Asked about precedents for the new product, its effect on private lending markets, and how exactly it will be securitized, the FHFA told The Hill Tuesday that it is “reviewing comments from the public to inform our evaluation of this proposed new Enterprise product.”

“As with all activities FHFA considers, the safety and soundness of the [GSEs] and the mortgage finance system are fundamental requirements of any program,” the agency added.

Bankers blasted the secondary mortgage from Freddie Mac as unnecessary.

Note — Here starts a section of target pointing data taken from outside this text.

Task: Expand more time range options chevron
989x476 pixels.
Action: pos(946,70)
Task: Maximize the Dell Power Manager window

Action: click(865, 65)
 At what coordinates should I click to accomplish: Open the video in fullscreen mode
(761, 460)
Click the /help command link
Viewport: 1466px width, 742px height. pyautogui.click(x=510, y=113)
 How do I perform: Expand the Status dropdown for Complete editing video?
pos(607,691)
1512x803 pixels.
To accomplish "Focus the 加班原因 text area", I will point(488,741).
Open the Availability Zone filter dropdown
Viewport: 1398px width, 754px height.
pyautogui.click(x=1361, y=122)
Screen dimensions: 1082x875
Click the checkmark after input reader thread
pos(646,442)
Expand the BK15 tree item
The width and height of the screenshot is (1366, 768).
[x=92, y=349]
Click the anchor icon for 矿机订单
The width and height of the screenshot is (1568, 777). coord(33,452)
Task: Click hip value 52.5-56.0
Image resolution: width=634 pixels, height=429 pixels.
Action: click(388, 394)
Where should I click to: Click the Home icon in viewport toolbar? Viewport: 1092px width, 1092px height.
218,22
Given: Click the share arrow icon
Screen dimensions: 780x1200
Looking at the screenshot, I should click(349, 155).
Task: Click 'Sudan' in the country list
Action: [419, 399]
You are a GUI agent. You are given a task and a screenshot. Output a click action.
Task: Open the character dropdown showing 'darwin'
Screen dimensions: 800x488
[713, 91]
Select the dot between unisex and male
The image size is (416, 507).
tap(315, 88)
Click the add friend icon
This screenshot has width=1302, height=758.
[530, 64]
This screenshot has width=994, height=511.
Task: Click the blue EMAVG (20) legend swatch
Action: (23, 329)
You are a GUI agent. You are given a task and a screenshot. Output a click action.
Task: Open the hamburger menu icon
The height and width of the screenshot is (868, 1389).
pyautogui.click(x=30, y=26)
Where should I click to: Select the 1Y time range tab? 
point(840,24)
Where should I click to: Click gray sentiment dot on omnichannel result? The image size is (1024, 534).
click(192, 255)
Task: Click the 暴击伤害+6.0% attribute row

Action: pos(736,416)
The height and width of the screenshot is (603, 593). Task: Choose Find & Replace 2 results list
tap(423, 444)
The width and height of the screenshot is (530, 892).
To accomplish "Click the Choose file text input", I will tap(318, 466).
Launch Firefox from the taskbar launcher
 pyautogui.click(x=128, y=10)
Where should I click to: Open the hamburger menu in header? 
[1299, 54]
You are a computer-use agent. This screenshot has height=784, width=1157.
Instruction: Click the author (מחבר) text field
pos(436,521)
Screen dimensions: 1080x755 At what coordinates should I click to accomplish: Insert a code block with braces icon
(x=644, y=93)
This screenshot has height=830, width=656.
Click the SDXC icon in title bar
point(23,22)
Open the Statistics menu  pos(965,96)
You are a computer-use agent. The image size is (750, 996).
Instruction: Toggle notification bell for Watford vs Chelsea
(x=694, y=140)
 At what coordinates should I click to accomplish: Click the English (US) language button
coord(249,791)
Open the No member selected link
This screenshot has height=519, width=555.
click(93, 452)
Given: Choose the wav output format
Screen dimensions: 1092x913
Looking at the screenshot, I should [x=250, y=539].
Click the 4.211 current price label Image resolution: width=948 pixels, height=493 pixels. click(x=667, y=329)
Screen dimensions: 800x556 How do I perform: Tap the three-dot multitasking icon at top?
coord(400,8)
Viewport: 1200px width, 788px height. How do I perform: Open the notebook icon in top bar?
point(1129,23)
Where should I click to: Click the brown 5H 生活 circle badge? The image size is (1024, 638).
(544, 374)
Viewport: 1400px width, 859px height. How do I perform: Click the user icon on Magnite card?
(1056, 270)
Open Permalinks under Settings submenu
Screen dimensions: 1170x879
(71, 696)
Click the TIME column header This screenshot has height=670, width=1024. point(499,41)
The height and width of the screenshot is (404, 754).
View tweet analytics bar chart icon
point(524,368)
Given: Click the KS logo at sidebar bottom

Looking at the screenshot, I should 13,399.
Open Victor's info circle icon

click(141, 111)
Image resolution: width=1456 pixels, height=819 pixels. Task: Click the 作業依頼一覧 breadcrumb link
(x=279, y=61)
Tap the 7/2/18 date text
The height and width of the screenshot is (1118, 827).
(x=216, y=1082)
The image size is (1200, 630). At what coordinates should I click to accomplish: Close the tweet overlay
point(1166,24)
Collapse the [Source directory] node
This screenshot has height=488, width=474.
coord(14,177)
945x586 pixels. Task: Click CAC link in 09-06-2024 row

“The Freddie Mac proposal published by FHFA offers no data to support an assertion that the private market is not sufficiently meeting the demand for these second liens,” Joseph Pigg, senior vice president of the American Bankers Association, wrote to FHFA last week.

“While our members report growing demand for second liens, they have not raised concerns about insufficient capacity,” he wrote.

While FHFA says that resolution and loss mitigation servicing for second mortgages would basically work as it does for first mortgages, private insurers are also against the proposal, arguing that it’s “duplicative of an already active private market, and raises important, unanswered questions,”said Seth Appleton, president of the U.S. Mortgage Insurers trade group.

Despite the push back from bankers and insurers, one industry representative told The Hill that because it’s the first time the GSEs are offering a new product since the 2008 collapse of the banking sector, the move represents a first test of a new rulemaking process.

Accordingly, mortgage bankers are stressing that there are still a lot of unknowns about what’s going to emerge.

“What does Freddie Mac estimate base loan pricing will look like? Will pricing be equitable for lenders of all sizes?” Pete Mills, head of residential policy at the Mortgage Bankers Association, wrote to FHFA.

Amid higher interest rates and a concentration of consumer-facing inflation in the housing sector, housing agencies have shown some sensitivity to the pressures facing renters, tenants and mortgage holders.

In April, the Department of Housing and Urban Development put in place what amounts to a 10 percent rent increase cap for the low-income housing tax credit, a move that was hailed by tenant rights advocates.